I tell people: if you need this income in five years, don't do it. If you need it in 10+, maybe. And run the numbers with a CPA first, not just enthusiasm.
Did your neighbors end up covering the construction overruns, or did they eat the difference?
Yeah, this tracks. My partner and I looked hard at an ADU for our rental property two years ago. Got quotes around $150K-200K depending on who we talked to. What killed it for us wasn't just the cost though—it was the permitting headache in our county (took 8 months) and then realizing rental income on a $180K investment is maybe $1,200-1,500/month after the mortgage, property tax increase, and insurance bump. Math doesn't work as a retirement plan unless you're already sitting on paid-off land and have serious capital.

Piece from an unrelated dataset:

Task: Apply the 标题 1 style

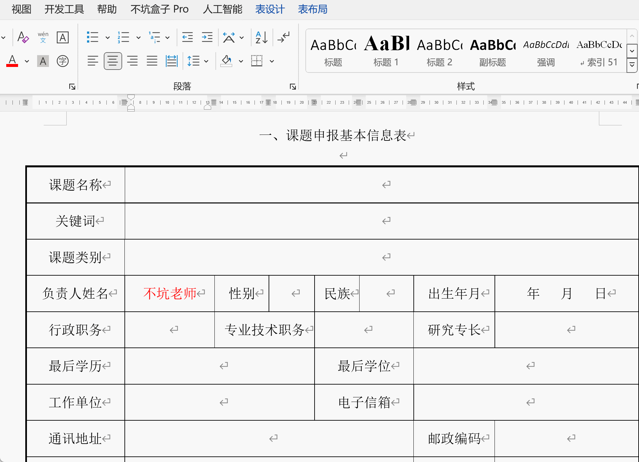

What actually made sense for us: kept renting the main house, took that $180K and split it between my 401k catch-up contributions and a taxable brokerage account instead. Way more liquid, less tenant headaches, better returns over 10-15 years. I know that's not sexy compared to "build passive income," but it's honest.
Yeah my buddy's a contractor and he told me half his ADU jobs end up costing 40% more than the initial estimate because of permits, foundation issues, or local code stuff people didn't account for—then the rental market tanks and suddenly that $180K isn't pulling in the passive income they planned on.
Wait, $180K to build? Where are your neighbors located? That's way lower than what I'm seeing in my area. The real killer I watched happen: permits took 18 months, contractor bailed, then they couldn't find tenants because the unit was technically illegal under new zoning. What specifically blew up for them?